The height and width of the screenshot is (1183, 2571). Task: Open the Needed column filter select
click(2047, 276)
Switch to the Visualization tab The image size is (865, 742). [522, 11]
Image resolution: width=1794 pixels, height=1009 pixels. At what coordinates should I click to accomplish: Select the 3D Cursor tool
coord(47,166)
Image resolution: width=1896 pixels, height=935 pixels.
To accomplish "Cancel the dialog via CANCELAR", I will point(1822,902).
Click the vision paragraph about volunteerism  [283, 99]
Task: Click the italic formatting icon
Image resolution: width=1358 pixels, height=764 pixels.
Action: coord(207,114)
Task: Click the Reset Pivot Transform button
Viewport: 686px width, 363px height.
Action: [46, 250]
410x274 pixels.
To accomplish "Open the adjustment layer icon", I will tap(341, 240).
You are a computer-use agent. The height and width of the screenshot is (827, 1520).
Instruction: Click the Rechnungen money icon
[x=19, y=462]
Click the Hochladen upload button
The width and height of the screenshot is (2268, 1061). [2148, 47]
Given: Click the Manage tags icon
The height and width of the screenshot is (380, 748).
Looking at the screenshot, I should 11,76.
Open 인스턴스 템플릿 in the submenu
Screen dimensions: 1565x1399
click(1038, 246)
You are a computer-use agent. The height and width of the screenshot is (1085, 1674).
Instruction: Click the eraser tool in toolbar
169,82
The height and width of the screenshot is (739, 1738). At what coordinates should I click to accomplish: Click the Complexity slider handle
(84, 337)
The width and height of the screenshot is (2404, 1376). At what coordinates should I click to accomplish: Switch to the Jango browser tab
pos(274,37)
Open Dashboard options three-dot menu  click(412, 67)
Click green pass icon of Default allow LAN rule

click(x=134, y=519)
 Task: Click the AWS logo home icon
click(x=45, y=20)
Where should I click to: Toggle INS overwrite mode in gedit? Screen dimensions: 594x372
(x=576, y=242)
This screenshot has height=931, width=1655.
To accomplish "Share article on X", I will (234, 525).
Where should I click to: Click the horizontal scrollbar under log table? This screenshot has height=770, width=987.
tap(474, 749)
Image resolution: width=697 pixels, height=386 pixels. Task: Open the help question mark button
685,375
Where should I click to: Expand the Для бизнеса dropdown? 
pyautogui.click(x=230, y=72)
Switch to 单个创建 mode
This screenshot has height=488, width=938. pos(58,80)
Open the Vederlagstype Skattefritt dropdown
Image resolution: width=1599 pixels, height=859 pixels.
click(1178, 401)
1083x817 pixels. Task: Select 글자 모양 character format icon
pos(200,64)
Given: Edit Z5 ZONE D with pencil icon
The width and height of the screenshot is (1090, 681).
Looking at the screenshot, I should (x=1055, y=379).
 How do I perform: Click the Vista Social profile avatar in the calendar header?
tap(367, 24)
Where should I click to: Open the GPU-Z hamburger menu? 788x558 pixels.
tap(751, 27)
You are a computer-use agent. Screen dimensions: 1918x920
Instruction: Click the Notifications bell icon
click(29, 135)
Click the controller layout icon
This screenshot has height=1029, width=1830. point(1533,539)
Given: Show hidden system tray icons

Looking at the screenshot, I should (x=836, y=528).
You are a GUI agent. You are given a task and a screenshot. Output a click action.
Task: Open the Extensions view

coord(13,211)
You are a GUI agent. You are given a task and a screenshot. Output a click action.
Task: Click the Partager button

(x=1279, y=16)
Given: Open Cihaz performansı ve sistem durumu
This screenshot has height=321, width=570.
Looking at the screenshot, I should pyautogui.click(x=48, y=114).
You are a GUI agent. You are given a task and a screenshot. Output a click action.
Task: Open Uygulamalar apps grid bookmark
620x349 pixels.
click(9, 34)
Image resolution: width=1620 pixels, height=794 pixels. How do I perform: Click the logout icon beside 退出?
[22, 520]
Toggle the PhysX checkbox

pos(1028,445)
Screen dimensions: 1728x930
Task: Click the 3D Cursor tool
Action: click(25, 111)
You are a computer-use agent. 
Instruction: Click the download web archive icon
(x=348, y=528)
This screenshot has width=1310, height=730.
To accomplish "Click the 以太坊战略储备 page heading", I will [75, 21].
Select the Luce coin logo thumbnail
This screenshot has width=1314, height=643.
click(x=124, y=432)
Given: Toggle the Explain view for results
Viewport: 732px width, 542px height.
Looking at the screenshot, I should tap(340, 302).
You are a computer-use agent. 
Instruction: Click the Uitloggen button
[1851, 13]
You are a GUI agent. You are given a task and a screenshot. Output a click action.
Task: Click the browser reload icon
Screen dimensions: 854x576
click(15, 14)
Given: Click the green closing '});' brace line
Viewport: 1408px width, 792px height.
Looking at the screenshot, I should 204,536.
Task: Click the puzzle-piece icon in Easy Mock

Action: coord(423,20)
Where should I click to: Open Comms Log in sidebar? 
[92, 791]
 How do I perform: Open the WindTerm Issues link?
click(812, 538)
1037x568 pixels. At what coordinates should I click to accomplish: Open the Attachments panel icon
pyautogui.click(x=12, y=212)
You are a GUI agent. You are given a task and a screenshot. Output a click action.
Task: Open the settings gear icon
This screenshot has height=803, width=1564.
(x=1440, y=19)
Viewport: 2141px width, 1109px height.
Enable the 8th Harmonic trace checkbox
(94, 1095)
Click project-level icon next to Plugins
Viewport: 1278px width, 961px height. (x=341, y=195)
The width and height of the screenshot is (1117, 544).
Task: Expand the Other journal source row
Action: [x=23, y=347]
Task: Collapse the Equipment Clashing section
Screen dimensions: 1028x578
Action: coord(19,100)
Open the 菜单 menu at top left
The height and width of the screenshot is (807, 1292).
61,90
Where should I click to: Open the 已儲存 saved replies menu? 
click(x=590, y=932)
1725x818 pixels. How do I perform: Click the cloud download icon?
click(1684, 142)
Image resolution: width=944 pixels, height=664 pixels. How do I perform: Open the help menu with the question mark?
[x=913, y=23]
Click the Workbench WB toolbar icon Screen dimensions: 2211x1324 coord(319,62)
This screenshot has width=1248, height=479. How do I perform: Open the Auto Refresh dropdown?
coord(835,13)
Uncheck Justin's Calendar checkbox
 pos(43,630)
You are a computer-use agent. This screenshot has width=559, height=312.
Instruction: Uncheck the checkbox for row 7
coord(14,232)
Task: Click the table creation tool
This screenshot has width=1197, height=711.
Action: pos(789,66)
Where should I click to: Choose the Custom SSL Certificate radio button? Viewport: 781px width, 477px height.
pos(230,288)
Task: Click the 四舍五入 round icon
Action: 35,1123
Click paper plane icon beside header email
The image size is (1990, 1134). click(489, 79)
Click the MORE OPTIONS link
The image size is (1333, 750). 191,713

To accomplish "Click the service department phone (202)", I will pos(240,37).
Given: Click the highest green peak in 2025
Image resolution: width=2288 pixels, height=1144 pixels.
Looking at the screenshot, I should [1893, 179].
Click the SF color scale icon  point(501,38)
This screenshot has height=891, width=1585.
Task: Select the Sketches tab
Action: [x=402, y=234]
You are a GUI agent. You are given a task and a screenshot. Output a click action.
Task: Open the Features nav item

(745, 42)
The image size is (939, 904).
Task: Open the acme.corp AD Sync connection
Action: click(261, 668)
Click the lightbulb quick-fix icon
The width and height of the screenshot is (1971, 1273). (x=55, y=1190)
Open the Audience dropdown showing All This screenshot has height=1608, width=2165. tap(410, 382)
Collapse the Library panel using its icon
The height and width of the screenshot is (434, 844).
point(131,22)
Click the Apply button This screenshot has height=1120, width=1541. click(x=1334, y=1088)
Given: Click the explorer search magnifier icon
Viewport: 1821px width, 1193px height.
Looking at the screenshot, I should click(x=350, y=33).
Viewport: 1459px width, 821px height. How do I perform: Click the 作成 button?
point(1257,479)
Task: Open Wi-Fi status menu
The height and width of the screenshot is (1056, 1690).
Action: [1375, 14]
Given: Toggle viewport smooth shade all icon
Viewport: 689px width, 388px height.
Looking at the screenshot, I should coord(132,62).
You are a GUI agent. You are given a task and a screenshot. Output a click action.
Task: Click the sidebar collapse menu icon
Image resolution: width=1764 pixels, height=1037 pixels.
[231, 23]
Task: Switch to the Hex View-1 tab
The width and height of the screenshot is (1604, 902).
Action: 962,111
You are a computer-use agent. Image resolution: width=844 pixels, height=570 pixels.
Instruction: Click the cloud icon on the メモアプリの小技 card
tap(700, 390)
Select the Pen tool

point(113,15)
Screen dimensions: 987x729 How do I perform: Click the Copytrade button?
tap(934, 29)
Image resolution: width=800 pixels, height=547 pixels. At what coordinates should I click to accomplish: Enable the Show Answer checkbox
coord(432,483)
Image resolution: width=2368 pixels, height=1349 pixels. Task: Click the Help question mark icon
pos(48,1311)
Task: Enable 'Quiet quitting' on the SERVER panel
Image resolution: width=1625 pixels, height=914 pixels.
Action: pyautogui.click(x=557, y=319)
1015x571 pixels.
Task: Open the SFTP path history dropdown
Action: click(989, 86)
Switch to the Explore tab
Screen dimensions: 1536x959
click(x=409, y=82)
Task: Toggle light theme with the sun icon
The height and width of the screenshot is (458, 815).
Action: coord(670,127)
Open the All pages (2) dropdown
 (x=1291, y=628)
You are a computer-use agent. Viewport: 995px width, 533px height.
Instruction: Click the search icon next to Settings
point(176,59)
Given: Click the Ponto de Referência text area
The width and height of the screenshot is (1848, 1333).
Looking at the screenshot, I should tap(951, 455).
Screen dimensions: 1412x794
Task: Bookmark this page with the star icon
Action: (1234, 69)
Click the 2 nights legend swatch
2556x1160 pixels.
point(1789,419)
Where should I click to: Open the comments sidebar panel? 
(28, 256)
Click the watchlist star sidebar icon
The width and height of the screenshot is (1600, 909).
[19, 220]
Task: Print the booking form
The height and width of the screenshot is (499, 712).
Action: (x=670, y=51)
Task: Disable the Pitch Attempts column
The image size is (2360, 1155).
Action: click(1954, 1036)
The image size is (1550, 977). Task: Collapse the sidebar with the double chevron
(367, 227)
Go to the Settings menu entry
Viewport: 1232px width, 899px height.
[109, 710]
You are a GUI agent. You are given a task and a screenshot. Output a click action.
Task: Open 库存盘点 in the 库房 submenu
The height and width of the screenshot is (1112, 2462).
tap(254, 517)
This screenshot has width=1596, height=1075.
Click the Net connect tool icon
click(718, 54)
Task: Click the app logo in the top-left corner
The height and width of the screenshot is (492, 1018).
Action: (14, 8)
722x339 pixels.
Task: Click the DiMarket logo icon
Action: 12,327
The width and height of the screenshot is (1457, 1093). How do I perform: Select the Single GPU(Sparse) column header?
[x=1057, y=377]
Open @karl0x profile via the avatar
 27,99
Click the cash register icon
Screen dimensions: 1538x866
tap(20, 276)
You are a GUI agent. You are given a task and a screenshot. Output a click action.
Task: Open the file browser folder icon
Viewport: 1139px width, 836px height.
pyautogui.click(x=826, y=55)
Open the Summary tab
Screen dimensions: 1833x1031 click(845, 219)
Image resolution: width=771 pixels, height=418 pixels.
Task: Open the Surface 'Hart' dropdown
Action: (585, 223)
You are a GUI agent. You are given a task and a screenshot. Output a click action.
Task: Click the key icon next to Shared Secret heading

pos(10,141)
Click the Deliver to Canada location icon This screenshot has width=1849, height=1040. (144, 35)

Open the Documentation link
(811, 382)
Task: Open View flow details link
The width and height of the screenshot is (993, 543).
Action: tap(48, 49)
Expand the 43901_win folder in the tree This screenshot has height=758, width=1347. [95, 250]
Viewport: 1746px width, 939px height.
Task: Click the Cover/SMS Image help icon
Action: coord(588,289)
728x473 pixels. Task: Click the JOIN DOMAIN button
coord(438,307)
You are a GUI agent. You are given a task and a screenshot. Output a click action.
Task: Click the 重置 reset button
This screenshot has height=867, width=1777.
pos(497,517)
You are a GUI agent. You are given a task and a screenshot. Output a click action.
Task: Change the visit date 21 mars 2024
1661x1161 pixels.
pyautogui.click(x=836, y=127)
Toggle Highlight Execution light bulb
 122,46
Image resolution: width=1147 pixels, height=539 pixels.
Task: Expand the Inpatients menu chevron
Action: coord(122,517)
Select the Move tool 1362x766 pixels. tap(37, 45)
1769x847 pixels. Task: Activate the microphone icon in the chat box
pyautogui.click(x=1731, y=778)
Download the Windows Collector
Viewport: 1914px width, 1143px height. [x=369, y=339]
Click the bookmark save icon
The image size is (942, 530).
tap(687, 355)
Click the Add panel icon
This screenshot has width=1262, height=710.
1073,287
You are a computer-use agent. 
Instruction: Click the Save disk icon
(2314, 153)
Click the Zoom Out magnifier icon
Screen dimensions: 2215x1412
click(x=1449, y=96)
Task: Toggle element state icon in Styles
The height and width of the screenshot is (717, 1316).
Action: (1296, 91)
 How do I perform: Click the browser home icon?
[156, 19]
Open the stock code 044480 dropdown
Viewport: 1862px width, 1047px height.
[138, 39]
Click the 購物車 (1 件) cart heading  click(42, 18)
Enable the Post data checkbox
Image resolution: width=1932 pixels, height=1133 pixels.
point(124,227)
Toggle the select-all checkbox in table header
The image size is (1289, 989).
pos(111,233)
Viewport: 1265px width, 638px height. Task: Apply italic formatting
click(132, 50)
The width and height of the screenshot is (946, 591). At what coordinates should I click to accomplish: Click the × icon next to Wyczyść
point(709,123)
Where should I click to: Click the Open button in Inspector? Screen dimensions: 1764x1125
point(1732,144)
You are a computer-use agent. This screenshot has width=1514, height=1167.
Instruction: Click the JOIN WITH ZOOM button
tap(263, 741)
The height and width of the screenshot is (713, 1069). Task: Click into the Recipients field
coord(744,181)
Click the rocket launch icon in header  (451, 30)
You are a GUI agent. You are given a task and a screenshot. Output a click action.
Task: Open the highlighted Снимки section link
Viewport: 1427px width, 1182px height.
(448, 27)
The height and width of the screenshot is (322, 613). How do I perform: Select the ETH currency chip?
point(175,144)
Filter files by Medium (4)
........
Among the entries above, the line containing "Task: Click the sidebar collapse menu icon", the line containing "Task: Toggle light theme with the sun icon", and all lines between them are to be restated word for word; nothing else belongs in the reply.

Reply =
Task: Click the sidebar collapse menu icon
Image resolution: width=1764 pixels, height=1037 pixels.
[231, 23]
Task: Switch to the Hex View-1 tab
The width and height of the screenshot is (1604, 902).
Action: 962,111
You are a computer-use agent. Image resolution: width=844 pixels, height=570 pixels.
Instruction: Click the cloud icon on the メモアプリの小技 card
tap(700, 390)
Select the Pen tool

point(113,15)
Screen dimensions: 987x729 How do I perform: Click the Copytrade button?
tap(934, 29)
Image resolution: width=800 pixels, height=547 pixels. At what coordinates should I click to accomplish: Enable the Show Answer checkbox
coord(432,483)
Image resolution: width=2368 pixels, height=1349 pixels. Task: Click the Help question mark icon
pos(48,1311)
Task: Enable 'Quiet quitting' on the SERVER panel
Image resolution: width=1625 pixels, height=914 pixels.
Action: pyautogui.click(x=557, y=319)
1015x571 pixels.
Task: Open the SFTP path history dropdown
Action: click(989, 86)
Switch to the Explore tab
Screen dimensions: 1536x959
click(x=409, y=82)
Task: Toggle light theme with the sun icon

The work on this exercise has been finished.